Hershey and Chase chose to use bacteriophages in their experiments because these viruses are the simplest biological system that separates DNA from protein in a clean, trackable way. By infecting bacteria with phages, they could definitively determine which molecule—DNA or protein—carries genetic information.
What Made Bacteriophages an Ideal Model for This Experiment?
Bacteriophages, or phages, are viruses that infect bacteria. They consist almost entirely of just two components: a protein coat and a DNA core. This minimal structure made them perfect for the Hershey-Chase experiment because the researchers could label each component separately without interference from other cellular materials. Phages also reproduce rapidly inside bacterial hosts, allowing for clear observation of which component entered the cell and directed the production of new phages.
How Did the Structure of Bacteriophages Help Distinguish DNA From Protein?
The physical separation of DNA and protein in a bacteriophage is key. The phage attaches to a bacterium and injects its genetic material, leaving the empty protein coat outside. Hershey and Chase exploited this by using radioactive isotopes:
- Phosphorus-32 (³²P) to label DNA, because DNA contains phosphorus but protein does not.
- Sulfur-35 (³⁵S) to label protein, because protein contains sulfur but DNA does not.

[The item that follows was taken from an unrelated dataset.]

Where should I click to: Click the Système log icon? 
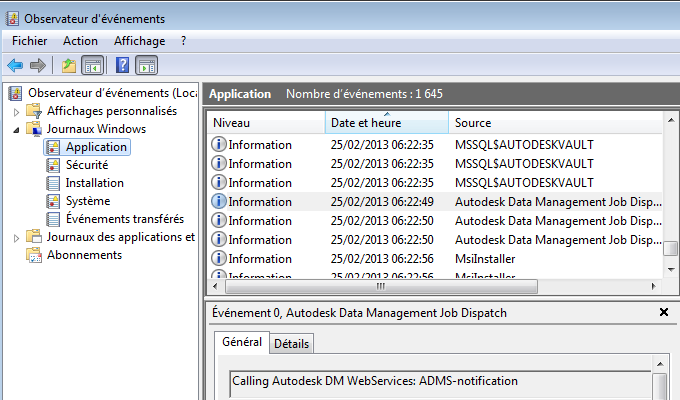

After allowing the phages to infect bacteria, they used a blender to shear off the empty protein coats and a centrifuge to separate the bacterial cells from the surrounding fluid. The radioactivity inside the bacteria revealed which molecule had entered.

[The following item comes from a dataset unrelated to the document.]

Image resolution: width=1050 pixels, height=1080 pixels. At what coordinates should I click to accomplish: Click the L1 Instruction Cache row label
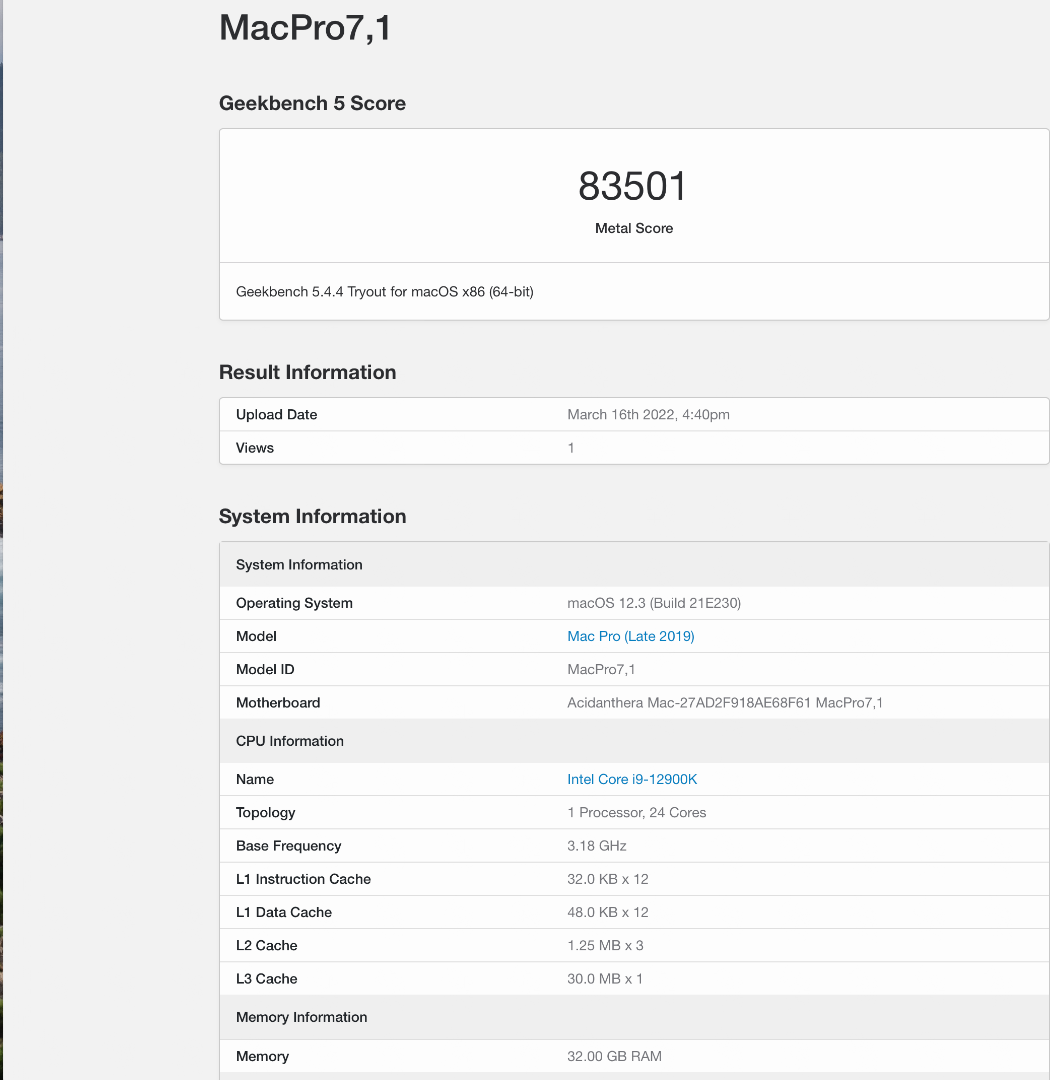303,879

What Were the Key Results That Confirmed DNA as the Genetic Material?
The results were clear and decisive. The following table summarizes the findings:
| Label Used | Molecule Labeled | Radioactivity Found Inside Bacteria | Conclusion |
|---|---|---|---|
| Phosphorus-32 (³²P) | DNA | Yes | DNA entered the bacteria |
| Sulfur-35 (³⁵S) | Protein | No | Protein stayed outside |
Only the DNA labeled with phosphorus was found inside the bacterial cells, while the sulfur-labeled protein remained outside. Furthermore, the new phages produced by the infected bacteria contained radioactive phosphorus, proving that the injected DNA directed the production of progeny phages. This provided strong evidence that DNA, not protein, is the hereditary material.
Why Were Simpler Systems Like Bacteria or Cells Not Sufficient?

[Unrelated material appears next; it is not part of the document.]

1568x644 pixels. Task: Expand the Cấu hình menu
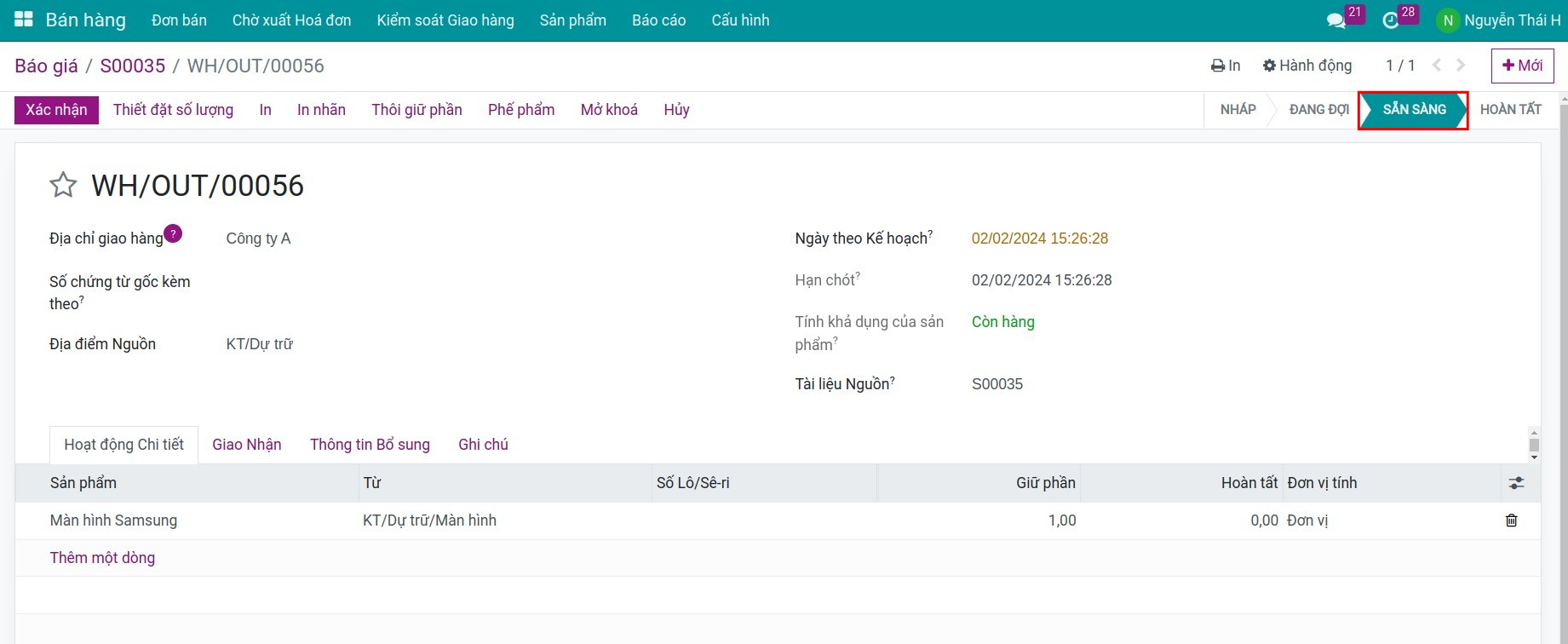click(740, 20)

Earlier experiments, such as those by Griffith and Avery, had suggested DNA was the transforming principle, but they used whole bacterial cells that contained both DNA and protein in complex mixtures. These systems made it difficult to rule out the possibility that a small amount of protein was responsible. Bacteriophages offered a clean separation of the two candidate molecules. By using phages, Hershey and Chase could track each molecule independently and observe the direct transfer of genetic information without the confounding presence of other cellular components. This simplicity was crucial for producing an unambiguous result that convinced the scientific community.